I had never considered that his mother and my mother didn’t do things exactly the same way. I mean, thinking about it of course that seems logical, but to that point I never had considered it. If Hubby didn’t do things the way I felt they should be done, I had blamed it on him not knowing better. I had conveniently left his mother out of the picture. Now, since I know that a bigger portion of society seems to have serious issues with mother-in-laws, I have to state for the record that I do not. I have total respect for my mother in law and especially in regards to her handling of bath towels she has a clean and nicely scented record. And yes, they are folded.
So there I was completely taken aback. Not so much at the fact that there may be more than one way to successfully hang bath towels but by the realisation that there may be other incomplete realities that I had inherited. I was relentless in questioning anything my mother ever taught me and in an attempt to discover my true self, shelved my mother’s wisdom.
Life does a good job at balancing out these moments of growth and as my own experience increased, I had no choice but to claim some of her wisdom. Still I couldn’t help but notice that despite the closeness we shared while living together, I not only saw us as two completely different women, but began to question, whether my mother even understood who this woman was I had become.
Until a few days ago. A rather casual conversation about a job opening at my work, lead her to go on a rant about how I had to apply, how all one really had at the end of one’s life is to look back at one’s achievements.

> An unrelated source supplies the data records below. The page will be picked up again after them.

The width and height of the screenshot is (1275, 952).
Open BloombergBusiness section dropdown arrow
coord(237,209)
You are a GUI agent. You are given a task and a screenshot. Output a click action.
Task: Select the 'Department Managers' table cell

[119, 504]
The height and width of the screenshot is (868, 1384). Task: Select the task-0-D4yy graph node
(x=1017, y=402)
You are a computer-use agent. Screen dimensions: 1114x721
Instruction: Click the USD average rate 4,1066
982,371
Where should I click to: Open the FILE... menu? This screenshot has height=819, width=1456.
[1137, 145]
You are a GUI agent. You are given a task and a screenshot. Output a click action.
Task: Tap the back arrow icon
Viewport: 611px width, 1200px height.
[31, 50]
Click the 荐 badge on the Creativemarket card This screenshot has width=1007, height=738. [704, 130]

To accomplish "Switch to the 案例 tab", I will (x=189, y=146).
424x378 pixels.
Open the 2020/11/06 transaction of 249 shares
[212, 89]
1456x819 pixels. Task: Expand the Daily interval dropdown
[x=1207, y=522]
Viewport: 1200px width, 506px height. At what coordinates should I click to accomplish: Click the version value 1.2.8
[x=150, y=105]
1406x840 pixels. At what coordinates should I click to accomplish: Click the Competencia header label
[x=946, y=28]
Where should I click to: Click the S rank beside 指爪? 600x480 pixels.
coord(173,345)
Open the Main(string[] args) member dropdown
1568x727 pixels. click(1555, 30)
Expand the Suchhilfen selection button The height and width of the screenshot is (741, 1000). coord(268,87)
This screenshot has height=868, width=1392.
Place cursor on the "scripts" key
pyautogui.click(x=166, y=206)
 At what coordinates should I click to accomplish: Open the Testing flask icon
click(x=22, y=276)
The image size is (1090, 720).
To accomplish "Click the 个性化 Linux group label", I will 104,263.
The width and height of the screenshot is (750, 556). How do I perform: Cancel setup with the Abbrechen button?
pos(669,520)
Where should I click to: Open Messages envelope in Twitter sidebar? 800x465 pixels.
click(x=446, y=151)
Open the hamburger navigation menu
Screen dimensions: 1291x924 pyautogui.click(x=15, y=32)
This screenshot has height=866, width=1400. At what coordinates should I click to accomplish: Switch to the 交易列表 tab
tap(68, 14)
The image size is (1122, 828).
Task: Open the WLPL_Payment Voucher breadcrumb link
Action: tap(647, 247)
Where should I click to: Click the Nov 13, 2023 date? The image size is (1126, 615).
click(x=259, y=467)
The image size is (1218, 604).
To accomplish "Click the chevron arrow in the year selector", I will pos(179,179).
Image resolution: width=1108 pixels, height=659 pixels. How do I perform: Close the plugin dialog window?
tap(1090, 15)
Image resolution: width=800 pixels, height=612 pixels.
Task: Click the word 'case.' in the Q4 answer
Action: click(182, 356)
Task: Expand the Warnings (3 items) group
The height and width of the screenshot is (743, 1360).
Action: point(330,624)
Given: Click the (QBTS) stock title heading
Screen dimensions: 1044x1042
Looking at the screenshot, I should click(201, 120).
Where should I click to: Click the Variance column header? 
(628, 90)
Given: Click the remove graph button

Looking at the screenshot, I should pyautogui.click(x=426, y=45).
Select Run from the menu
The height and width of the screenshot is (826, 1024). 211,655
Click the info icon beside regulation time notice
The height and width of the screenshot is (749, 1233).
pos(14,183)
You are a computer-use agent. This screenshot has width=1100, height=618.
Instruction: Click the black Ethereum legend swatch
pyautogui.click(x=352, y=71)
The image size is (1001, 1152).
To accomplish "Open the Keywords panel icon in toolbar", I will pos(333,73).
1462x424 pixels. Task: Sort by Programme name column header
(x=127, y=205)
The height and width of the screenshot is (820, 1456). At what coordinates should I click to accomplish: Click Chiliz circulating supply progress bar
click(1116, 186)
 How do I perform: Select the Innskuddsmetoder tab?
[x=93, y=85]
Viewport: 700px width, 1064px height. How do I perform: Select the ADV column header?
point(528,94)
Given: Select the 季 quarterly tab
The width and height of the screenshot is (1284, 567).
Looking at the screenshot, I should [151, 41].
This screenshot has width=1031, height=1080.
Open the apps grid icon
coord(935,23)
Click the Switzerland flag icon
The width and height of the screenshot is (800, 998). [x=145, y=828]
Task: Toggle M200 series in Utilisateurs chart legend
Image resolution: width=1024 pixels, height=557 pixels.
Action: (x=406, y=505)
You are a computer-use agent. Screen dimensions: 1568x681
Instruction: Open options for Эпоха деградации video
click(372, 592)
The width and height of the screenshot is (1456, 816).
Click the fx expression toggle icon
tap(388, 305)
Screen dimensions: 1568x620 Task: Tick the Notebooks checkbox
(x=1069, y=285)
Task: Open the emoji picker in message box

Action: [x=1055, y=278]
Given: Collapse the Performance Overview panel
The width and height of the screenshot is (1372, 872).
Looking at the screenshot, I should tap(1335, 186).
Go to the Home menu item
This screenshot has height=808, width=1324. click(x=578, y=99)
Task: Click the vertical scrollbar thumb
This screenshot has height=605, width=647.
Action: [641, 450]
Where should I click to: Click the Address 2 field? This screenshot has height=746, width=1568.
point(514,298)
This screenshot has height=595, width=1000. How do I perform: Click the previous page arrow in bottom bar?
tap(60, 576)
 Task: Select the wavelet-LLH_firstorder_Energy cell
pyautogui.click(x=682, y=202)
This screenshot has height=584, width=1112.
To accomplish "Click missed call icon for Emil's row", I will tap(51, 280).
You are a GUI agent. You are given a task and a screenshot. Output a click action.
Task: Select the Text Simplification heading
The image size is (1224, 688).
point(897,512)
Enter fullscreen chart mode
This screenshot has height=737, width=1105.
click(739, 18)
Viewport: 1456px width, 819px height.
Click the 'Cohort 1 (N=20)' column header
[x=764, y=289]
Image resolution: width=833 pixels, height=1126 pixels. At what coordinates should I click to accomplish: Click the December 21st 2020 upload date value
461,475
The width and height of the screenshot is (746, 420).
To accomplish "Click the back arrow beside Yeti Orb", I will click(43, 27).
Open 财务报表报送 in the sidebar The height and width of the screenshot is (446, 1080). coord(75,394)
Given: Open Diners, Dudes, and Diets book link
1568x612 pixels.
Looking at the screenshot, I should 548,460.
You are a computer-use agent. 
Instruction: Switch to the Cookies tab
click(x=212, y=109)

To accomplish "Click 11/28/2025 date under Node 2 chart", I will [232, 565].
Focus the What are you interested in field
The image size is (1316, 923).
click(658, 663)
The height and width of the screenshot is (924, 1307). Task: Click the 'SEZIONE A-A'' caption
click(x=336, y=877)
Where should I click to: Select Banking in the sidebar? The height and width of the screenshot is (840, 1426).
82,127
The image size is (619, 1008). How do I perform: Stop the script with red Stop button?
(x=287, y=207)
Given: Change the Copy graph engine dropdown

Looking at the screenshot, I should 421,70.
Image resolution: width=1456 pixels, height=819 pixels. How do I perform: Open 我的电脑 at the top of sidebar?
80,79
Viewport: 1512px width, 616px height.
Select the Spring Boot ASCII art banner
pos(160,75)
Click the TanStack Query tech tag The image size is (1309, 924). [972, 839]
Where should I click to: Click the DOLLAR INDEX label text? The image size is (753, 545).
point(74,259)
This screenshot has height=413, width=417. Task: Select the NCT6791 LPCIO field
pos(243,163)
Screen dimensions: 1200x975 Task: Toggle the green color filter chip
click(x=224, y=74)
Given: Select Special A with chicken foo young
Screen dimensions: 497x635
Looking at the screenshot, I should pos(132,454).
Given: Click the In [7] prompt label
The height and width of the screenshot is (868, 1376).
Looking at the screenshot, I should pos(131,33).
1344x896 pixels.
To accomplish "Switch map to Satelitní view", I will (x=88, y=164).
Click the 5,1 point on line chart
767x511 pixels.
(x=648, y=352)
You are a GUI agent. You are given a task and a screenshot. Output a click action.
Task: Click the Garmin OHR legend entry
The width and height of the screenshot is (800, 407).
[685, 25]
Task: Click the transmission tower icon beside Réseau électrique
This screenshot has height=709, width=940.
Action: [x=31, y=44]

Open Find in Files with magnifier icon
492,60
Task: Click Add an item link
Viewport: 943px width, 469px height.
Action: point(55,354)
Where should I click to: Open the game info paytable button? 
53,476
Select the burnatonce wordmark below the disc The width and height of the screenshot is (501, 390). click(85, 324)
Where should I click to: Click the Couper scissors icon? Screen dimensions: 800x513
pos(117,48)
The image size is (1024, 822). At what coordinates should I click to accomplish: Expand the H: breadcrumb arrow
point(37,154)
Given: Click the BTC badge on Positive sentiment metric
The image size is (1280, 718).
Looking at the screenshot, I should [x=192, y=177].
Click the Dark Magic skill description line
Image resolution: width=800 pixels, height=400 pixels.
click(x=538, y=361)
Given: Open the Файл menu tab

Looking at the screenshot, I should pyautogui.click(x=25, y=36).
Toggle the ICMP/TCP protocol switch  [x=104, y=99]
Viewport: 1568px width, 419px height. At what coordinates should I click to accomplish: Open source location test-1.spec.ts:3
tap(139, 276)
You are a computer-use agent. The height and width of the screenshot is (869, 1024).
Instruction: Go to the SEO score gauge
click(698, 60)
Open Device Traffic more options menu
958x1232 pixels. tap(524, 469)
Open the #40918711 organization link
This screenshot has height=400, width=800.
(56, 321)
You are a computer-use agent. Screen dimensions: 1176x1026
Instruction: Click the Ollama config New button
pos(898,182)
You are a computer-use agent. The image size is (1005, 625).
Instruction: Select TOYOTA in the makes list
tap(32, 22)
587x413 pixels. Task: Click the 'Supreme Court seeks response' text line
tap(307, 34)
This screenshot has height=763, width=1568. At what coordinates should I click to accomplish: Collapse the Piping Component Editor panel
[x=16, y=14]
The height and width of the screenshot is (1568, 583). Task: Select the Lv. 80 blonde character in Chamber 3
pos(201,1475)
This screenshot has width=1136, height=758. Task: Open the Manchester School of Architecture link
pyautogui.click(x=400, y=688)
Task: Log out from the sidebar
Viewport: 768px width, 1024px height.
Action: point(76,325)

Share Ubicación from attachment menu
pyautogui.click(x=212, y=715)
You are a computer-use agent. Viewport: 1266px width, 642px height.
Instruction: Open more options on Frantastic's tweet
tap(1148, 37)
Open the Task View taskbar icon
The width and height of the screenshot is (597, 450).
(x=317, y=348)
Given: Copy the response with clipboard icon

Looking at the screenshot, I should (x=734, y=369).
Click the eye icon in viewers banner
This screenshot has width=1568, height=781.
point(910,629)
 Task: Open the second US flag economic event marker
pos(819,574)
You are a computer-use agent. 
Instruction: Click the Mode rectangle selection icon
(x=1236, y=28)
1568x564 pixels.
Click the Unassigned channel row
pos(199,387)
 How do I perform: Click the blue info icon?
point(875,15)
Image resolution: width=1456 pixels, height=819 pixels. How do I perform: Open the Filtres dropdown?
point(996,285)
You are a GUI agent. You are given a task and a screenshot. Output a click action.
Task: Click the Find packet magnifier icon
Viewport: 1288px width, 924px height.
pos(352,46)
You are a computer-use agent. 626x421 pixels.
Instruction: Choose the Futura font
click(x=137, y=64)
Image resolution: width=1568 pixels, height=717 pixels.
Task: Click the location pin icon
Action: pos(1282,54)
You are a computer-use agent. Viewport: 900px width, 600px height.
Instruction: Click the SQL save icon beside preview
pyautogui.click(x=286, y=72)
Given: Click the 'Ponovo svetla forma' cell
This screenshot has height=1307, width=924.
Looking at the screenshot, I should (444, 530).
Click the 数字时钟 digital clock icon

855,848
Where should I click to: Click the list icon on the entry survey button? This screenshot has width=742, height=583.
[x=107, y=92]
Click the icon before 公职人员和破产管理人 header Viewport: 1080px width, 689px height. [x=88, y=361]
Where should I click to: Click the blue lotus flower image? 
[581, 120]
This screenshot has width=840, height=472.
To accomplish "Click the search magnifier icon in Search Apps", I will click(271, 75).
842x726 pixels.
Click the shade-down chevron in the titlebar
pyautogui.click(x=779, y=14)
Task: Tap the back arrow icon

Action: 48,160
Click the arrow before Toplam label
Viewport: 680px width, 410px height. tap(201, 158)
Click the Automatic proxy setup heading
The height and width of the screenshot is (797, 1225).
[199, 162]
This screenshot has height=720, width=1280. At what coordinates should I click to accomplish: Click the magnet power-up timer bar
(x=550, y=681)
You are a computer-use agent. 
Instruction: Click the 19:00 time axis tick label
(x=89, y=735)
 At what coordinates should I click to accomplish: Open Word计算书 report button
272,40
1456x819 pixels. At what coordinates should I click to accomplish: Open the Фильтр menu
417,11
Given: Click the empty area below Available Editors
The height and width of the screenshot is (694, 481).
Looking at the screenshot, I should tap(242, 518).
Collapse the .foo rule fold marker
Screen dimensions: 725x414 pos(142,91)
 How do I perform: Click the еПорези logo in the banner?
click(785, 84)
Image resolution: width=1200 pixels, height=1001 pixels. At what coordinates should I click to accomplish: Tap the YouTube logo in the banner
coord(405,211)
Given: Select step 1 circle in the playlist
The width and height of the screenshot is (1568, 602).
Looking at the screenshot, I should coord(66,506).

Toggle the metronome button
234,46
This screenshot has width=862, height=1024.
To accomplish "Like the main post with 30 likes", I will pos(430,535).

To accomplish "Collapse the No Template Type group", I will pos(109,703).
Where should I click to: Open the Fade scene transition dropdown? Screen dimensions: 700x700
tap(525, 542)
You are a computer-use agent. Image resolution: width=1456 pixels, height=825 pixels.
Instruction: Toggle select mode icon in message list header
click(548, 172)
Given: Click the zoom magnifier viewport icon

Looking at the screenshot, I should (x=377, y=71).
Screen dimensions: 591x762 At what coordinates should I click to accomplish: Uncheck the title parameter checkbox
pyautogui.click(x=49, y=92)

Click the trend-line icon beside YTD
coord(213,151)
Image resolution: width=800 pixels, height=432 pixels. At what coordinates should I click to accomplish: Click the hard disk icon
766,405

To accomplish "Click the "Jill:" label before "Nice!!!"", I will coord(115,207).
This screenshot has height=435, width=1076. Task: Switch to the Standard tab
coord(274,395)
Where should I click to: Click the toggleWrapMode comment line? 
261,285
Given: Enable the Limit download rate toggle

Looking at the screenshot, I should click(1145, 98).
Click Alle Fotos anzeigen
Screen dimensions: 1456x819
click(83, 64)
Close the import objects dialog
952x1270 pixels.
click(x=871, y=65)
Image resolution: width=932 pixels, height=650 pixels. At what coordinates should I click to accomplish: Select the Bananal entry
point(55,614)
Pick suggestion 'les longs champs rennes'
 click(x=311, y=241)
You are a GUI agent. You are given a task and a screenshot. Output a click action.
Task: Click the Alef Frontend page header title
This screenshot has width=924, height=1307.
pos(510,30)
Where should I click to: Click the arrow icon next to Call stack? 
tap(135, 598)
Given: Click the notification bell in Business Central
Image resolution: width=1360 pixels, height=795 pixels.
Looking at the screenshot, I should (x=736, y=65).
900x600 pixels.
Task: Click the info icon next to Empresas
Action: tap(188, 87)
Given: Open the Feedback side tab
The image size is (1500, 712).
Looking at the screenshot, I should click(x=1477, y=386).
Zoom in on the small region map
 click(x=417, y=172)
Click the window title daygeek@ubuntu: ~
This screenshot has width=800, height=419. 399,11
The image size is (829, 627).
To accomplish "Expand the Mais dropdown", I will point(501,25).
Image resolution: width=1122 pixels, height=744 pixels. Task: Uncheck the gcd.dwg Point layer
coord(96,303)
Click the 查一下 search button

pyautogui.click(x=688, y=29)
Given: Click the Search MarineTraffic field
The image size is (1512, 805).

It was obvious that in her eyes, rising up the corporate ladder was an achievement.
Getting annoyed with her obviously ‘status’-driven definition of achievement, I started to protest.
“Now shut up and listen, this is your mother talking, you said what you had to say, now it’s my time!”, was her very assertive answer.
Since I hadn’t heard that tone of voice since I was about 12 years old, I obeyed immediately. I shut up and listened. Truly listened. As open as I possibly could (while still taking debate notes).
What unfolded was my mother not only taking charge of the conversation but reminding me more accurately than anybody else in this world of who I am. Reminding me, because she realised that I had tried so hard to follow the right street signs of this life, of which suddenly none seemed to fit anymore, that I had simply forgotten not so much that I had an inner direction but what it was. She showed me my one constant in my life and I recognised it instantly.
I’m not sure she’ll ever understand how much she did for me in that moment and how close I felt. There wasn’t any doubt that we once shared the strongest natural bond there is and that no matter how much distance we’ve had between each other since, she has never left my side. Having let a few days pass since that phone call I know that all that I’ll ever classify as an achievement can and will be built on that one constant. I know she knows that.
And when I’m old and looking back on them, I’ll smile and say: I did it Mum and I couldn’t have done it without you.